In his burgeoning career, one which started with nine minutes at Dens Park in Dundee in April 2015, Tierney has played left-back, wing-back and centre-back for Celtic, as well as right-back and left of a back three for Scotland. It is worth re-emphasising that he only turned 20 in June.
Yet he’s played 81 times for Celtic, four times for Scotland - bypassing the under-21s - went up against Lionel Messi and Raheem Sterling, bounced back from a ruptured cruciate ligament injury, and won successive young player of the year awards. From the beginning of 2016, despite being just 18, he made himself ‘undroppable’ as he usurped Scotland’s 2010/2011 player of the year and Honduran international Emilio Izaguirre.
It is common for a young player’s emergence to be tempered at some stage by being taken out of the heat of the first-team, rested, rejuvenated and then released once more. Not Tierney. The left-back has been one of Celtic’s most consistent players over the past two seasons, and has so far shown that season three will be heading the same way.
When the club were hit with a malaise as Ronny Deila’s reign petered out in 2016, it was Tierney who emerged as a driving force, showing up team-mates with his willingness, enthusiasm and professionalism. Tierney has only improved with further games and a greater standard of coaching under Brendan Rodgers; afforded greater freedom to drive forward from an advanced left-back position, playing as an auxiliary winger.
He is a constant attacking threat, having developed a good rapport with Scott Sinclair and Stuart Armstrong. He is not a sprinter but a powerful runner which allows him to beat full-backs with ease, while possessing a crossing ability and composure wingers all over the world would envy.
Defensively he has improved tactically and physically. But it has been a minor rather than drastic change. He is a diamond that requires little polishing, a talent that was dazzling from the outset.
He may have looked like a kid, perhaps he still does, but he plays like a rugged defender of old, mixed with the exuberance of a prototype full-back.
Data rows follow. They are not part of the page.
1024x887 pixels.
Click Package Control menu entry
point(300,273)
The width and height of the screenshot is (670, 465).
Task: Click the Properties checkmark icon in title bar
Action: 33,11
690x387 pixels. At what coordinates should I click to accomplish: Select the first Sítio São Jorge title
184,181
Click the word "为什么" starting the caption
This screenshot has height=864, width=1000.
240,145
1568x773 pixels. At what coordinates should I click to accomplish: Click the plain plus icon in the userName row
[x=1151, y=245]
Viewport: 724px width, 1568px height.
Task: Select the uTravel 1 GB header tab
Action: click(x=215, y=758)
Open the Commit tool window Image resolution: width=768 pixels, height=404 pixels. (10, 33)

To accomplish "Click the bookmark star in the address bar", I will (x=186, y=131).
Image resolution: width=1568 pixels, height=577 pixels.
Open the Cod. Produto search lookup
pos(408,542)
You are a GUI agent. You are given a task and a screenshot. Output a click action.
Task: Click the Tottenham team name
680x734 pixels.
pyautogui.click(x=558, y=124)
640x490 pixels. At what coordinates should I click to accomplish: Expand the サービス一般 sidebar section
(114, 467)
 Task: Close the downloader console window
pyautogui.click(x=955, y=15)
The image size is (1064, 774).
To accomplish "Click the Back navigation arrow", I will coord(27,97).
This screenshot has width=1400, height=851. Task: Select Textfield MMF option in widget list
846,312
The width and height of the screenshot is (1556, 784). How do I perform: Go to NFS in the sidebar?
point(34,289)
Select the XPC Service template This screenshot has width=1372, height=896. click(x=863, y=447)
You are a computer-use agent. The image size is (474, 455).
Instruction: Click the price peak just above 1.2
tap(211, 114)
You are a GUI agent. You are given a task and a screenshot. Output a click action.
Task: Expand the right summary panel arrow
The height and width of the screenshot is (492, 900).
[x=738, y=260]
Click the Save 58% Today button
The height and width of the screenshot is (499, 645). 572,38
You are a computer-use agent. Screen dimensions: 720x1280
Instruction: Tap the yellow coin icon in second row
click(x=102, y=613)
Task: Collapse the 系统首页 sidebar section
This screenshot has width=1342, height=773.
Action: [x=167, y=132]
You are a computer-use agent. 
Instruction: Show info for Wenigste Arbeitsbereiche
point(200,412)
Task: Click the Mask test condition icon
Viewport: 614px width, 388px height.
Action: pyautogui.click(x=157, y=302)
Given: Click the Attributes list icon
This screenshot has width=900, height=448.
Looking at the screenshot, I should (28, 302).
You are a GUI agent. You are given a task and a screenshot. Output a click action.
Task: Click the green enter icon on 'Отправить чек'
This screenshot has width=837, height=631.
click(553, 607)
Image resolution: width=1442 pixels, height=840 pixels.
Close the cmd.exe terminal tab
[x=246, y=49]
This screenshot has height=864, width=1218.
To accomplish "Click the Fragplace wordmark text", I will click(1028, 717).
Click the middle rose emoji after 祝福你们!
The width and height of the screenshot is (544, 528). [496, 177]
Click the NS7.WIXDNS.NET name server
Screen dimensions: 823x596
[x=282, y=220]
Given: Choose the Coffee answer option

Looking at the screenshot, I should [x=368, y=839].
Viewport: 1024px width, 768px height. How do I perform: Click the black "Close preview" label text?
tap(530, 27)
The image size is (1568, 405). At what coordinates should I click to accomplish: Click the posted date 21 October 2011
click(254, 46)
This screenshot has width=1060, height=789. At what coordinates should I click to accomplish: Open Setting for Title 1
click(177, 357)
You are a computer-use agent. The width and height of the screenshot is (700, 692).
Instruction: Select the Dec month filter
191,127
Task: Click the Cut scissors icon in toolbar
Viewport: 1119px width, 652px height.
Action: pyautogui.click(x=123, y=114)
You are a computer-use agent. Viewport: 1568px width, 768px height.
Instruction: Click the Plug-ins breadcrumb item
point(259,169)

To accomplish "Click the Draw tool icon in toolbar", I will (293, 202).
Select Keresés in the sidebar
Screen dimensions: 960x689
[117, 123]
He uses his body so well, times the tackle to perfection, going to ground when necessary, and is rarely, if ever, beaten by a winger.
I recently wrote about the rise of Andy Robertson and the bargain Liverpool have secured in his signing. But Tierney is a better, more rounded player. They do share many similarities. Their ability to be a one-man wing, but more crucially, their strongest attribute is their mentality. The antithesis of the stereotypical modern-day footballer.
It is highly unlikely Tierney would, at any point, go to the media the way Danny Rose did this week to question his club’s ambition and effectively hand in a transfer request.
It may be an apocryphal tale, but when he signed a boot deal it was said Tierney requested that he only be made to wear black boots. It may be untrue and completely unfounded but it is believable.
When consigned to the sidelines, Tierney spoke of the positives of being able to go to Celtic games as a fan, alongside his friends, and the fans who pay homage to him every week. He further endeared himself to those fans at the Scottish Cup final in May.
Removed from the field after a facial injury, he went to hospital before running back into Hampden Park to lift the cup.
He takes that passion on to the field, like he is taking part in his own dream. Playing for his boyhood club and enjoying every second of it. He is a coach’s dream. A coach like Mauricio Pochettino, who may be on the look out for a new left-back given the Rose debacle.
But how much will Tierney fetch? The transfer market is skewed, and Scottish players, particularly those playing in Scotland, are generally undervalued. It makes it hard to put a realistic price-tag on him. However, with the player settled at his boyhood club - a club that is dominating the domestic scene - there is little pressure to sell. But if and when they do, the fee will surpass anything received by a Scottish club.
And for the buying club, they will be receiving the real deal in return.